Add string dtype to Tensor.

This opens the door for adding Python's string_ops to TensorFlow.js, which are used for text-based models, and for adding pre-processing layers that operate on strings.

Details:

dtype was not added as a generic to the Tensor class in order to keep compiler errors simple and code backwards compatible.
dataSync() can be optionally typed to cast its result. E.g. t.dataSync<'string'>() returns string[] while t.dataSync() returns TypedArray for backwards compatibility.
layers and converter pass with this build. node has 30ish failed tests since string is an unknown dtype.
Only clone, reshape and cast work with strings at this point to keep this PR small. Other ops will get the functionality in a follow-up PR.
Added unit tests to assert that numeric ops throw on string tensors.
Backends now should support dtype string in their register/write/read methods.
Added a vscode config to do debugging directly from vscode

FEATURE

This change is

nkreeger

Looks fairly straight forward.

Food for thought - do you think tackling large PRs like this can be piecemealed in a working branch? Even if tests don't pass I wonder if we can help avoid very large PRs (reviews can miss some details).

Reviewed 43 of 43 files at r1.
Reviewable status: 0 of 1 approvals obtained (waiting on @dsmilkov, @nsthorat, @caisq, and @nkreeger)

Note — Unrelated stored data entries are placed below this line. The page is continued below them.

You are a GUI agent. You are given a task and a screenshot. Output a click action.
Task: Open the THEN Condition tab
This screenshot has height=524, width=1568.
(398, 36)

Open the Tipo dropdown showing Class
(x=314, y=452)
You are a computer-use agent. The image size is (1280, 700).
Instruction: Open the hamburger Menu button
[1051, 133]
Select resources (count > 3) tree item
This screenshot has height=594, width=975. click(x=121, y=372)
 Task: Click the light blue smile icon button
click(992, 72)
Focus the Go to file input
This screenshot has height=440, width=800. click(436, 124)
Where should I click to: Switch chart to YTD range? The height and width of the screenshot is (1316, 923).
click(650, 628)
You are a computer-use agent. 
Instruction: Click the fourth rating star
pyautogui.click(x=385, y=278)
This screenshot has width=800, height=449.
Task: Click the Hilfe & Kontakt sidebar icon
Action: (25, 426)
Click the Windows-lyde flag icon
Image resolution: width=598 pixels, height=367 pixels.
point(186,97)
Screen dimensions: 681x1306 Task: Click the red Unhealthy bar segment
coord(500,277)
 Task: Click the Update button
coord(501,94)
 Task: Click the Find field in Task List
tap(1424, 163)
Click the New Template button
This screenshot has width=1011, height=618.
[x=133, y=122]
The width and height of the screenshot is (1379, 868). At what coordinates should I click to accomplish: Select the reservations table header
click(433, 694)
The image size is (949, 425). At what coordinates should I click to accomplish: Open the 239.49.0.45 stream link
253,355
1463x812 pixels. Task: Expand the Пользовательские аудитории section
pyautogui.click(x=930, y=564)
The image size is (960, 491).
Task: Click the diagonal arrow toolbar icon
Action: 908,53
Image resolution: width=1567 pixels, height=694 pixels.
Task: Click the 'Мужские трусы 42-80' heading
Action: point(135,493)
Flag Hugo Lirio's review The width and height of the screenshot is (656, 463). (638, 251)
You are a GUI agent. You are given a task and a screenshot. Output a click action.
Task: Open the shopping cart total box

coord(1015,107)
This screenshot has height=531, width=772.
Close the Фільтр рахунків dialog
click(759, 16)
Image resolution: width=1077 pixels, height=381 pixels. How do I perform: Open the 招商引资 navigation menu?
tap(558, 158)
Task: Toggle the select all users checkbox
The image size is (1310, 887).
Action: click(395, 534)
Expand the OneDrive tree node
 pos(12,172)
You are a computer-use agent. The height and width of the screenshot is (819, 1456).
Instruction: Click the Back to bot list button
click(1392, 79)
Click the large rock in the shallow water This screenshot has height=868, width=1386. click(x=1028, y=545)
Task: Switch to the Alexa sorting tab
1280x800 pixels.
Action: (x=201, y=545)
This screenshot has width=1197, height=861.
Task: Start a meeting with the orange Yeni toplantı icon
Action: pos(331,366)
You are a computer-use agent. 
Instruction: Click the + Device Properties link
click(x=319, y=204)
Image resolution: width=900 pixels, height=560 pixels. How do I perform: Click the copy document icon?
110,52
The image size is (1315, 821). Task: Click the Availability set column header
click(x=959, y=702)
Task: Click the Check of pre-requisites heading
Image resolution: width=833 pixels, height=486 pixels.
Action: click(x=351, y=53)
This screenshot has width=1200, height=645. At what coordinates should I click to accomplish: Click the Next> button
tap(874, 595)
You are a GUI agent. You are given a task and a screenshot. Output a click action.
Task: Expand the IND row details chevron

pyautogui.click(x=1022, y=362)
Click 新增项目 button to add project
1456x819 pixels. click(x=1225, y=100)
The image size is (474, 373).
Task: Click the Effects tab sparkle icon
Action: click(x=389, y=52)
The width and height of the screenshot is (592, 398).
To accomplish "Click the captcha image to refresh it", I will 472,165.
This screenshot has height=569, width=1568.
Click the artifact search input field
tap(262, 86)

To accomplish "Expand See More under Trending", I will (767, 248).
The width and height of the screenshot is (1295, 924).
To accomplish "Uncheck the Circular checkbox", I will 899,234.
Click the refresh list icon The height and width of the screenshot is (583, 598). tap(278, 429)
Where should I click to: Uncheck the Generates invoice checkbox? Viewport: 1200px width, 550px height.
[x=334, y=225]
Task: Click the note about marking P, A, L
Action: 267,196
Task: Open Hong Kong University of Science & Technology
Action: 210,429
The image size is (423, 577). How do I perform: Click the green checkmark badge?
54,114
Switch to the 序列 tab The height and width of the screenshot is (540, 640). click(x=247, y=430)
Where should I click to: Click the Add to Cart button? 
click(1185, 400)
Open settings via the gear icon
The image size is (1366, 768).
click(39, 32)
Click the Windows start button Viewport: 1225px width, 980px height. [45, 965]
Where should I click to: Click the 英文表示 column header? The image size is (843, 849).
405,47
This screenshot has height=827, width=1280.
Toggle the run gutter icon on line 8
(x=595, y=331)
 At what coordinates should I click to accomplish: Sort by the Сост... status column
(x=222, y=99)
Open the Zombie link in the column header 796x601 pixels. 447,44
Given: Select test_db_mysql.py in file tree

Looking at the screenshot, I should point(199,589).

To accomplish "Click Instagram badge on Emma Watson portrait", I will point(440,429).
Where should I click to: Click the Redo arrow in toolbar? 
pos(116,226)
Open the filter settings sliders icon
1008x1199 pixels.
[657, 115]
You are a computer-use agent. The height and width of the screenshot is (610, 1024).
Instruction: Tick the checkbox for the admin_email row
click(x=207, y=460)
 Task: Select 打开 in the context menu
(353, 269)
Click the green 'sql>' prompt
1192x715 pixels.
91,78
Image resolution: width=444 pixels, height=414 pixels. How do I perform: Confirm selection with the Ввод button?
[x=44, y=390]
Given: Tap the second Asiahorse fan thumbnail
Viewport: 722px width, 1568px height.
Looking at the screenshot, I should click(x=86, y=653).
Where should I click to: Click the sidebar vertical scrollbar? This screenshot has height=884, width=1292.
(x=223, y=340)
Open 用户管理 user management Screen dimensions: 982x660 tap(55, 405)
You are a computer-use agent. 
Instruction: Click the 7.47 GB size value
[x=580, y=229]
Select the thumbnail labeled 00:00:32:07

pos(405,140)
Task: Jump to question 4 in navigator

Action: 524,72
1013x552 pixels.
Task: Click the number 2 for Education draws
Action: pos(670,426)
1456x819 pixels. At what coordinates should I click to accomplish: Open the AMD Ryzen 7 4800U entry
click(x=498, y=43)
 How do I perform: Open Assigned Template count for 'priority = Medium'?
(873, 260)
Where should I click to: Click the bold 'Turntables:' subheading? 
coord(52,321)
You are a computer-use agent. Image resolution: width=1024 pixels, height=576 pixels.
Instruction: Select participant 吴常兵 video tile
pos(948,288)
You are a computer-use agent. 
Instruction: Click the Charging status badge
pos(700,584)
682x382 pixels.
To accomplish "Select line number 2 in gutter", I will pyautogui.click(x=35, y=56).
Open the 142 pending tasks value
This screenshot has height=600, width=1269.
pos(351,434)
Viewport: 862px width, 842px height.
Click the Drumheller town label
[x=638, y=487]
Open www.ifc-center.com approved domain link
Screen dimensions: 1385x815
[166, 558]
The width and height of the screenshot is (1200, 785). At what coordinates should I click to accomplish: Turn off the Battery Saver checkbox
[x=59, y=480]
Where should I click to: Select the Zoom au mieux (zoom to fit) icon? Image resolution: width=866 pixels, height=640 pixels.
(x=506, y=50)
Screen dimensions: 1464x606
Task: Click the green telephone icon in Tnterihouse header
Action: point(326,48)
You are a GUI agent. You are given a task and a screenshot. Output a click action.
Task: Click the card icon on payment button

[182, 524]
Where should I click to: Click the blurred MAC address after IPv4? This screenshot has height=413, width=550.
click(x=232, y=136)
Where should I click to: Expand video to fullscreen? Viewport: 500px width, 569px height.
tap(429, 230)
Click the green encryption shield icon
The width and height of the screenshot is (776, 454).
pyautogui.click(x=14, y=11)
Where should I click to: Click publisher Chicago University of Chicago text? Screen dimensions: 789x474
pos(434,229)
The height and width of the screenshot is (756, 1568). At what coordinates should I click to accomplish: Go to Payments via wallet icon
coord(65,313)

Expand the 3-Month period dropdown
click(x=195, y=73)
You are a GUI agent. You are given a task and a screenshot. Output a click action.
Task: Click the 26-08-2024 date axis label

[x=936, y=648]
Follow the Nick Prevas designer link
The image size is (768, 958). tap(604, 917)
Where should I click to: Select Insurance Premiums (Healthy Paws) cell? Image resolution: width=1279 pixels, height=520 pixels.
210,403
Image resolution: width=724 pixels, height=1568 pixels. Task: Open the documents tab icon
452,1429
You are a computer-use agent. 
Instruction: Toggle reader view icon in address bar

.vscode/launch.json, line 3 at r1 (raw file):

  // Use IntelliSense to learn about possible attributes.
  // Hover to view descriptions of existing attributes.
  // For more information, visit: https://go.microsoft.com/fwlink/?linkid=830387

Curious - is this auto-gen in VSCode? Looks like this is a config to attach VSCode to a Chromium process?

src/buffer_test.ts, line 26 at r1 (raw file):

buff.set(2, 0, 1, 0);

Nit - does it make sense to add an actual floating point number here? 2.1 or something.

src/types.ts, line 37 at r1 (raw file):

Quoted 5 lines of code…

  float32: number;
  int32: number;
  bool: boolean;
  complex64: number;
  string: string;

Does the order matter here? If not - do you think it makes sense to order these by size?

bool
int32,
flaot32,
complex64
string

nsthorat

Can you add an explicit test for .data<'string'> and .dataSync<'string'> to test the compiler?

Reviewed 43 of 43 files at r1.
Reviewable status: 0 of 1 approvals obtained (waiting on @dsmilkov, @nsthorat, and @caisq)

src/engine.ts, line 291 at r1 (raw file):

    if (refCount <= 1) {
      if (a.dtype === 'string') {
        this.numBytes -= bytesFromStringArray(a.dataSync<'string'>());

I have a feeling dataSync() on this will be expensive in Node.js, one thought would be to keep the size when you write strings

src/jasmine_util.ts, line 96 at r1 (raw file):

export let TEST_ENVS: TestEnv[] = [
  {
    name: 'test-webgl1',

Just want to point this test out to you which now will have slightly different behavior: https://github.com/tensorflow/tfjs-core/blob/master/src/engine_test.ts#L511

src/tape.ts, line 172 at r1 (raw file):

      // Call the gradient function.
      const dx = inputGradients[inputName]();
      if (dx.dtype !== 'float32') {

can we test this?

src/tensor_test.ts, line 1373 at r1 (raw file):

        '  shape: [3]\n' +
        '  values:\n' +
        '    [a, bb, ccc]');

nit (optional): for consistency with console.log(), each element should be wrapped with a quote

src/kernels/backend_cpu_test.ts, line 55 at r1 (raw file):

  it('register string tensor with values', () => {
    const backend = new MathBackendCPU();
    tf.ENV.registerBackend('test-storage', () => backend);

you can put this in beforeEach to parallel afterEach

dsmilkov

Thanks! I tried to make the PR as small as possible and most of it are unit tests and assertion of updated error messages. To get a better sense of the core change in this PR see master...9351969 which compares one of the earliest commits in this branch with master (no unit tests, and it's about 300 lines of diff.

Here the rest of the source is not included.